**VORGELEGTER TEXT**
▽

Fleischfabrikant trickst Kartellamt aus – 128 Millionen Euro weg

Der milliardenschwere Unternehmer Clemens Tönnies muss 128 Millionen Euro Bußgeld an das Kartellamt nicht zahlen. Eine Gesetzeslücke macht dies möglich. Trittbrettfahrer gibt es schon.

Dem Bundeskartellamt sind durch eine Gesetzeslücke 128 Millionen an Bußgeldern entgangen. Weil der Fleischwarenfabrikant Clemens Tönnies die Tochterfirmen Böklunder und Könecke aus dem Handelsregister löschen ließ, hat die Behörde nun Bußgeldverfahren gegen die zwei Unternehmen eingestellt.

△

**GESPEICHERTE DATEN**

▽

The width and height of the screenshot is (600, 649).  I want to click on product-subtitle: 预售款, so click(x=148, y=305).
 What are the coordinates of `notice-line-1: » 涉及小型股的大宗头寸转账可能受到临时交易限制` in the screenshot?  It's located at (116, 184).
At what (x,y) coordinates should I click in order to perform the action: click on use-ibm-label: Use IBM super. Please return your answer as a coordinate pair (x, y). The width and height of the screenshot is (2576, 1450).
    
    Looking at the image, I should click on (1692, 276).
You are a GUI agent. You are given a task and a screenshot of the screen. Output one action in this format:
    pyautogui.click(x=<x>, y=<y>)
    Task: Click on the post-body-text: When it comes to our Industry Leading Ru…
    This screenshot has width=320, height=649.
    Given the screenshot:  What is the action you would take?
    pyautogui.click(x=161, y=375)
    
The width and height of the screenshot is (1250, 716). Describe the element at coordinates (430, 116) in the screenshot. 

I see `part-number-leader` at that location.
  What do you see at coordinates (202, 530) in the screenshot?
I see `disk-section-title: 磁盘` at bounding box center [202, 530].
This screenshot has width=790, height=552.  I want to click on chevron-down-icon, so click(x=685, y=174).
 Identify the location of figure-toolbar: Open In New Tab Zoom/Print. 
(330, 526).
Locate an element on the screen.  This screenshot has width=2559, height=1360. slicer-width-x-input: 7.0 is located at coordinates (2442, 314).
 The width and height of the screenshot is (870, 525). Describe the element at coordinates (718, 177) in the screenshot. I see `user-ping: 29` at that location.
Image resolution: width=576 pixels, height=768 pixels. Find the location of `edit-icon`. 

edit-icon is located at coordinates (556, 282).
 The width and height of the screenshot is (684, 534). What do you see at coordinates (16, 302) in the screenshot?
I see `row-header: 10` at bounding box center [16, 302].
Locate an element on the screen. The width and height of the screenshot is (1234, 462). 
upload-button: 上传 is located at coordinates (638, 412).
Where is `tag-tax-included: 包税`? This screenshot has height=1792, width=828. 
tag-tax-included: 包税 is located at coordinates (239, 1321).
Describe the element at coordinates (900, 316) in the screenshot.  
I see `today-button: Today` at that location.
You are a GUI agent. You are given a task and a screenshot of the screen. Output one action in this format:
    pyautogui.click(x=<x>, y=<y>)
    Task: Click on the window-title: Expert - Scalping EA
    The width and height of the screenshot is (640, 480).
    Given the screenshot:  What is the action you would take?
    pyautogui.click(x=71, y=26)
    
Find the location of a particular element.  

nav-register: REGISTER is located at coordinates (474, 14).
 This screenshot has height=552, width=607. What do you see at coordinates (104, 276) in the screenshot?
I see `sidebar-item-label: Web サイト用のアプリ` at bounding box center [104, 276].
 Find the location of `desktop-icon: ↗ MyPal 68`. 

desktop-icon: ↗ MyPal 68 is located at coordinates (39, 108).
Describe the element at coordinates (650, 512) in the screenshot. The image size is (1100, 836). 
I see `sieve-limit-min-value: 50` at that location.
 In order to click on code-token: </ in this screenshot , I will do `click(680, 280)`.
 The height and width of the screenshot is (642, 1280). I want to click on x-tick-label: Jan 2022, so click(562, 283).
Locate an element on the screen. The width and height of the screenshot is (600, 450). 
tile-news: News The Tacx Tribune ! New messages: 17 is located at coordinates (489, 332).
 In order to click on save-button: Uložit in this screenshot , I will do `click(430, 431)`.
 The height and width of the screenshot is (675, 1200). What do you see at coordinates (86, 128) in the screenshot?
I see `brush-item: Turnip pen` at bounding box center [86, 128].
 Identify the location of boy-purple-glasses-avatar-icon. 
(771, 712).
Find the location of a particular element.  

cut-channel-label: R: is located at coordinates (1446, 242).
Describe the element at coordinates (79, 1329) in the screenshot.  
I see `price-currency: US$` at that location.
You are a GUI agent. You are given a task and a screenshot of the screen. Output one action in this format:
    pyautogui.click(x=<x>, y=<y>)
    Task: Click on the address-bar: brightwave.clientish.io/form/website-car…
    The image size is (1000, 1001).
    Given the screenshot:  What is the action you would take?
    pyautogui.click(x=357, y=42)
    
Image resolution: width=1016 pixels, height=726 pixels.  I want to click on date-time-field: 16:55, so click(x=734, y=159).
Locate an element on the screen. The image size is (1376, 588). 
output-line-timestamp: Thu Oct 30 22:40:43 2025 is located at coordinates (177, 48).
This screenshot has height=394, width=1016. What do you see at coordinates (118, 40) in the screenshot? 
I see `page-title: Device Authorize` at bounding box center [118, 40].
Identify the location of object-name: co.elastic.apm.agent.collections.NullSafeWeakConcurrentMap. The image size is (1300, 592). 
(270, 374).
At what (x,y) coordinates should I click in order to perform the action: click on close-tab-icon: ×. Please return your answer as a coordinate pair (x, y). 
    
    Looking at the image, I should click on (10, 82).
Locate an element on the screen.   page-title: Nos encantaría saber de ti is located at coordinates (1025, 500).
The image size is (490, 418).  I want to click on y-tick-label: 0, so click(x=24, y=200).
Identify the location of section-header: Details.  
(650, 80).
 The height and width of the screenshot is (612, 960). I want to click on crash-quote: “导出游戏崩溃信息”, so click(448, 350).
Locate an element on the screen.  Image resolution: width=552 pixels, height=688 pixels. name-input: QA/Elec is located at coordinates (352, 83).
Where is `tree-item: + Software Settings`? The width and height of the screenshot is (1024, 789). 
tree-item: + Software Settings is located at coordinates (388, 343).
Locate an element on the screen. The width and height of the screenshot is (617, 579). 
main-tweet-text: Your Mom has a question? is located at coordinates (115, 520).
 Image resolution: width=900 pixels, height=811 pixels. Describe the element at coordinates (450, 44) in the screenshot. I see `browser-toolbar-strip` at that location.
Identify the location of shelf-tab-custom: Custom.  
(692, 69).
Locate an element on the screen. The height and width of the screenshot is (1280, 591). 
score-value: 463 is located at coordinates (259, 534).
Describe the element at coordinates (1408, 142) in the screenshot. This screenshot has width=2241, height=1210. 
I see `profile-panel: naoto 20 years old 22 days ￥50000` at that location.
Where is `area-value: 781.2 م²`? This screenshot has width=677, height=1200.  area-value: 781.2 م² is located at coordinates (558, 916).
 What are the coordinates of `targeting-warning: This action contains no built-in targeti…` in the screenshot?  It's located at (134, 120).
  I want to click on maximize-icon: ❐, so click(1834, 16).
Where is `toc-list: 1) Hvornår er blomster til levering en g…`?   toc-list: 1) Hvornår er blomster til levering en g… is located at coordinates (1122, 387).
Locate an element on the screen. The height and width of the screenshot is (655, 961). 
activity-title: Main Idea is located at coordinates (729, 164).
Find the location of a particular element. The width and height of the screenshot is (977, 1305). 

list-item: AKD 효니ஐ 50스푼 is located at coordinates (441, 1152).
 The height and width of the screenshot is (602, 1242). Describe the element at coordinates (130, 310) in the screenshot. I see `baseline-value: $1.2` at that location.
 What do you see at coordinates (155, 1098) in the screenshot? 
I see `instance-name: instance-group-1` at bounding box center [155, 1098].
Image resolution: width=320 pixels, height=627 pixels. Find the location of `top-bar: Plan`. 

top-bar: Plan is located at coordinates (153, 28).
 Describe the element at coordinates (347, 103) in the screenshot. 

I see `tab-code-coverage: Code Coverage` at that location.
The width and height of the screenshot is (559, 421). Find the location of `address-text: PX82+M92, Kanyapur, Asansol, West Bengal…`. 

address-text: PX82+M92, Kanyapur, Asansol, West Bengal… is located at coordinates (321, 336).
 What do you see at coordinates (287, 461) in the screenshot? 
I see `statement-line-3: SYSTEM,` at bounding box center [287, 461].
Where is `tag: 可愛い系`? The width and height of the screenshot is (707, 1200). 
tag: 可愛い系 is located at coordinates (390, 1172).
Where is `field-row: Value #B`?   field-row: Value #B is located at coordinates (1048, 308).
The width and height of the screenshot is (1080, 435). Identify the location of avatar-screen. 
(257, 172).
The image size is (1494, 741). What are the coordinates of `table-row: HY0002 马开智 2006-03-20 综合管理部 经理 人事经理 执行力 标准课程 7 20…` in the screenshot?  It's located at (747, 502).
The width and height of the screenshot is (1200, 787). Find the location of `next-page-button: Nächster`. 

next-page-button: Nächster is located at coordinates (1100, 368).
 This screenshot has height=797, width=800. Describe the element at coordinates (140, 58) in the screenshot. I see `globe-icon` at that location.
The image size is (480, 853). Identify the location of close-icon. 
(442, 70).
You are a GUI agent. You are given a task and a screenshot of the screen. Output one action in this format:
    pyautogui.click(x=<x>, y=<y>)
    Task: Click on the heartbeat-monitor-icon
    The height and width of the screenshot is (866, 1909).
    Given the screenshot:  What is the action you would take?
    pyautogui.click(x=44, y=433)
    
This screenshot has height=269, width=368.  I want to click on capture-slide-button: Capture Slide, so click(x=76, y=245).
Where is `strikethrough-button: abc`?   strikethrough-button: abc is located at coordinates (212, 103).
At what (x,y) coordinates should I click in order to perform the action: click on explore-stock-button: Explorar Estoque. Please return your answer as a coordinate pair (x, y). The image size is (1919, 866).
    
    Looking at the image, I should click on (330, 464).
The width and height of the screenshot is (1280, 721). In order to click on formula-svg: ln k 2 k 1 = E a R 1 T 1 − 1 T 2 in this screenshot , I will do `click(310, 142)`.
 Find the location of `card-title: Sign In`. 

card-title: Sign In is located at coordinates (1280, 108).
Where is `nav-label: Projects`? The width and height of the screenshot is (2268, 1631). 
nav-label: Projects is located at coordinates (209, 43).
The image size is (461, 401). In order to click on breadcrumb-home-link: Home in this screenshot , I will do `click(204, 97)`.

△

**ARBEITSANWEISUNGEN**
**a)** Beantworte zum Artikel über die entgangenen Kartellamt-Bußgelder diese Fragen:
(i) Was macht es laut Einleitung möglich, dass Clemens Tönnies das Bußgeld nicht zahlen muss?
(ii) Welche Tochterfirmen ließ er aus dem Handelsregister löschen?
(iii) Was hat die Behörde deshalb mit den Bußgeldverfahren gegen die zwei Unternehmen getan?
**b)** Setze den Artikel über die entgangenen Kartellamt-Bußgelder bitte nach seinem letzten Satz fort.
Die Auflistung ist eigenständiges Material und gehört nicht zum Artikel über die entgangenen Kartellamt-Bußgelder.

**ANTWORTEN NACH NUMMER**
**a)**
(i) Eine Gesetzeslücke.
(ii) Böklunder und Könecke.
(iii) Sie hat die Verfahren eingestellt.

**b)**
Tönnies, der über ein geschätztes Vermögen von 1,1 Milliarden Euro verfügt, hatte die beiden Firmen nach der Amtsentscheidung auf andere Gesellschaften der Zur-Mühlen-Gruppe übertragen und anschließend im Handelsregister gelöscht. Die Gruppe ist eine Beteiligungsgesellschaft von Tönnies, der als einer der größten Wurstfabrikanten Europas gilt. Tönnies ist zudem Aufsichtsratschef von Schalke 04.

Wegen des konzerninternen Umbaus konnte der Anspruch auf Zahlung der Bußgelder nicht mehr durchgesetzt werden können, begründete Kartellamtschef Andreas Mundt die nun erfolgte Einstellung. In Juristenkreisen wird dies als „Wurstlücke“ bezeichnet.